Sono lavoratori della performance portati alla forma estrema, corpi che accettano il rischio perché il premio è enorme, perché la visibilità è tutto, perché il mercato ama chi sacrifica qualcosa purché lo faccia davanti a una telecamera. La loro libertà è reale quanto quella di chi accetta qualsiasi lavoro perché l’affitto scade il primo del mese.

Qui il moralismo serve a poco. Dire “è sbagliato doparsi” è facile. Più difficile è chiedersi perché un’intera civiltà abbia costruito la propria normalità sull’alterazione continua: dell’umore, del tempo, della produttività, del desiderio, del sonno, del valore, della percezione. Gli Enhanced Games non sono il contrario della nostra società. Sono la sua pubblicità più sincera.

Una volta il doping era una vergogna perché rivelava che dietro la prestazione c’era un trucco. Oggi il trucco è diventato modello economico. Non bisogna più nasconderlo: bisogna venderlo bene.

A Las Vegas, dunque, non vedremo soltanto uomini più veloci, più forti, più resistenti. Vedremo l’immagine concentrata di un mondo che non sa più distinguere tra energia e eccitazione, tra salute e rendimento, tra libertà e obbligo di superarsi. Un mondo che chiama innovazione ciò che spesso è dipendenza organizzata.
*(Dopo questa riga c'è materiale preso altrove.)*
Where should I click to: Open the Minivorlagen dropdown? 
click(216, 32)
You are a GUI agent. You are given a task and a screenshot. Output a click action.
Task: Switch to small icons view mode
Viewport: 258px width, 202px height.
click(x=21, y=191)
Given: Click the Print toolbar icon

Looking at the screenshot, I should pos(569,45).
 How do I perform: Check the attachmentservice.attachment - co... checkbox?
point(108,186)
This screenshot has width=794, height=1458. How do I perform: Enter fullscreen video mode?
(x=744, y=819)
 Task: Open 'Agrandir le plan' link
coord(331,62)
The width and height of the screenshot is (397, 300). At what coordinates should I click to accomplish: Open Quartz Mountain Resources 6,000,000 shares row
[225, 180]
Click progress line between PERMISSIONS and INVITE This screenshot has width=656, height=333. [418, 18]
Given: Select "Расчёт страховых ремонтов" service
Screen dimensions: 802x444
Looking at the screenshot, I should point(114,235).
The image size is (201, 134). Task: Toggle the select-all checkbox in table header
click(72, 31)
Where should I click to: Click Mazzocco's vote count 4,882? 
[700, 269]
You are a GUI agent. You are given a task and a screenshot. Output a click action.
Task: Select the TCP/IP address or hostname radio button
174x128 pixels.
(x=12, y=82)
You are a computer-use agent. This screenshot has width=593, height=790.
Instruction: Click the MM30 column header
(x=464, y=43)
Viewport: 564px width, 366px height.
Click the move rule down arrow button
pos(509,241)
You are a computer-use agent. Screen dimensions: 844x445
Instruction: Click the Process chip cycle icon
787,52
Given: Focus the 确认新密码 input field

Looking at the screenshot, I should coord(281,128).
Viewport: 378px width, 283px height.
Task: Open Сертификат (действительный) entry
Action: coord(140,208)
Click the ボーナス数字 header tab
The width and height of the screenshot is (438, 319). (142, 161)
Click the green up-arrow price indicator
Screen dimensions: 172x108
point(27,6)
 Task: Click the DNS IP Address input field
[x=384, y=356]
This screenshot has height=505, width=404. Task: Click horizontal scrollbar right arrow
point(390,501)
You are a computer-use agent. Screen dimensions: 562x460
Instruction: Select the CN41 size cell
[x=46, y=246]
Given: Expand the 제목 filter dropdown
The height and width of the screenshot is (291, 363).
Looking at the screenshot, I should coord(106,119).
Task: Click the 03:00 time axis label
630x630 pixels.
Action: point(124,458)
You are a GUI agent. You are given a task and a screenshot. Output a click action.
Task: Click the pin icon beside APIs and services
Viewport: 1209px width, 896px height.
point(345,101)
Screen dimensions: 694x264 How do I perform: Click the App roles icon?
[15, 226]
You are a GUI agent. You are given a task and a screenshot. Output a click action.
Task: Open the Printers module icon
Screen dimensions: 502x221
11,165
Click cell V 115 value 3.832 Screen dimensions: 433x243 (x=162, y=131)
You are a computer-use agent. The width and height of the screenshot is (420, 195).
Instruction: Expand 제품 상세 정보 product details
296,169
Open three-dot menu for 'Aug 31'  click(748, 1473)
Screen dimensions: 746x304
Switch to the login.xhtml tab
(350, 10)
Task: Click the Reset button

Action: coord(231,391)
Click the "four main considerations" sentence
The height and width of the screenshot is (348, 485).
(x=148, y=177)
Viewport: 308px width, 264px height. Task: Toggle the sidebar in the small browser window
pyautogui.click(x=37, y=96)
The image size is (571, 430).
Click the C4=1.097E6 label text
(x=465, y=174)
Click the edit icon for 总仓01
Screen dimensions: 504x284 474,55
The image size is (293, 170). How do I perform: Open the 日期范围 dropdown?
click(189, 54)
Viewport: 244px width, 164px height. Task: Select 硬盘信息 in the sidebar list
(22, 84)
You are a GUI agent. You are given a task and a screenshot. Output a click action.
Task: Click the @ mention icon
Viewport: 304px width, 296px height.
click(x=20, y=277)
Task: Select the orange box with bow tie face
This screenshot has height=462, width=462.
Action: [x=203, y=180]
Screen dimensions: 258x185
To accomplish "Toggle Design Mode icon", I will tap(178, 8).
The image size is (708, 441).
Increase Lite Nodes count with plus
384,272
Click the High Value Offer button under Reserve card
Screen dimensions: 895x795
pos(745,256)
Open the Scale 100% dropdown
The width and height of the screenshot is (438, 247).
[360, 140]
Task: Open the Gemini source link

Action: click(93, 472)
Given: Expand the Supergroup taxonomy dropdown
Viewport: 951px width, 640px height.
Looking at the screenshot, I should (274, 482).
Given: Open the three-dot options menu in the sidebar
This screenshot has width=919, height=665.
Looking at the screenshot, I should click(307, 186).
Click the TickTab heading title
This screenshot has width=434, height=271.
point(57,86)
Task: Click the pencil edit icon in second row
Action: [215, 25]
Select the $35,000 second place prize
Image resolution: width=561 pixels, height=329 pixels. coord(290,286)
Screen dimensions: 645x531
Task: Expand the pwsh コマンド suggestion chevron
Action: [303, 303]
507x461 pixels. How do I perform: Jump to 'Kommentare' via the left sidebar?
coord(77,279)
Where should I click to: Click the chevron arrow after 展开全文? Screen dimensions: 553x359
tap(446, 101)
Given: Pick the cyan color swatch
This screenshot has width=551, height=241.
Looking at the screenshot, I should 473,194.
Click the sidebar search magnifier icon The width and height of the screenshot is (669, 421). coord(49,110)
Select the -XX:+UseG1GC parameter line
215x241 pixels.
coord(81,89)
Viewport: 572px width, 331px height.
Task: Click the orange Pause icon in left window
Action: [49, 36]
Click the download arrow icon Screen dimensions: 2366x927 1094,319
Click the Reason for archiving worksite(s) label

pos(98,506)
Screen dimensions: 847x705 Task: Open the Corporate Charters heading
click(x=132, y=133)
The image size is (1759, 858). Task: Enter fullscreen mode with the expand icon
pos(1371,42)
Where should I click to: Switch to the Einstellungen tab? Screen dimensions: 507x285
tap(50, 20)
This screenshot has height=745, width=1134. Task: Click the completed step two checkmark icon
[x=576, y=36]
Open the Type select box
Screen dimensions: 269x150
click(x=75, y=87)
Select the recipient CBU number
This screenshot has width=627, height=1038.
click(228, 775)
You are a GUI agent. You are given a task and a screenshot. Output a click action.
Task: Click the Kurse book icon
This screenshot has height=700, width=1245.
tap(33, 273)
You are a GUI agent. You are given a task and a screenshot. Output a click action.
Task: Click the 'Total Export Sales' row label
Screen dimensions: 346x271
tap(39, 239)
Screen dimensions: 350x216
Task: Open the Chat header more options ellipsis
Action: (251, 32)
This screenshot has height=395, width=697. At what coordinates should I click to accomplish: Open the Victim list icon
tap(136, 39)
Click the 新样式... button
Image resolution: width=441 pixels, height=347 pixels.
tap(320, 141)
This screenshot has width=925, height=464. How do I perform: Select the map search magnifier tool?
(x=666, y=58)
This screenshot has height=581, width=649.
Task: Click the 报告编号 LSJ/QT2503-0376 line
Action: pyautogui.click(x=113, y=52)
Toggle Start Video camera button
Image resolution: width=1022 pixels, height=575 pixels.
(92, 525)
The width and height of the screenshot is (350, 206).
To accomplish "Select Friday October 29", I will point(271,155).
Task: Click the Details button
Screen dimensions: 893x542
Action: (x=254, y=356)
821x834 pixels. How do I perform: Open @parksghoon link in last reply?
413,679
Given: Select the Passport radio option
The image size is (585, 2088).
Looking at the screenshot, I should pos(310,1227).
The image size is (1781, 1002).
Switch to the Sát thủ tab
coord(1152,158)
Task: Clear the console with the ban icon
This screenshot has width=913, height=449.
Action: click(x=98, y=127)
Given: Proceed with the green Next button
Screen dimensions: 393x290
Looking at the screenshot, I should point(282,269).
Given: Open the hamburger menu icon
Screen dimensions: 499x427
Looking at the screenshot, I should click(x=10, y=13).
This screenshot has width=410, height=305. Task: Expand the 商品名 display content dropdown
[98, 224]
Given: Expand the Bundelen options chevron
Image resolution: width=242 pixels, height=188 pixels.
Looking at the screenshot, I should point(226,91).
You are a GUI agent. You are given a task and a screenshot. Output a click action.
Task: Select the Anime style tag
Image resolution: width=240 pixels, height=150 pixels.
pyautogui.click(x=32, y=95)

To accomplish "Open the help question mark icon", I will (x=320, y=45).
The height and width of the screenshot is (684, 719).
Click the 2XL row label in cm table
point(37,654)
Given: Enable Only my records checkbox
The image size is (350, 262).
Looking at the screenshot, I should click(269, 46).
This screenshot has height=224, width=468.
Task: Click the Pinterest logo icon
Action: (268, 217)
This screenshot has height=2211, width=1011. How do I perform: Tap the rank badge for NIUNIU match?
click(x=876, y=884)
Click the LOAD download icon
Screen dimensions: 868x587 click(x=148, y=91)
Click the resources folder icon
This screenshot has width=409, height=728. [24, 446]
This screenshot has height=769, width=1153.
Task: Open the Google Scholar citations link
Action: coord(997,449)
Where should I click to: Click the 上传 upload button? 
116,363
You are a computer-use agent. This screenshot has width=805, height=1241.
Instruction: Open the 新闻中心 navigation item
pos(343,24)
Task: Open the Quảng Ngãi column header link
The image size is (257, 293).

Un mondo che non chiede più al corpo umano di vivere, ma di performare.

Gli Enhanced Games non sono lo scandalo. Sono lo specchio. E forse è proprio questo a dare fastidio: non il fatto che quegli atleti saranno drogati, ma il sospetto che lo siamo già tutti, ciascuno nel proprio reparto, nel proprio ufficio, nel proprio debito, nella propria timeline, nella propria piccola Las Vegas personale.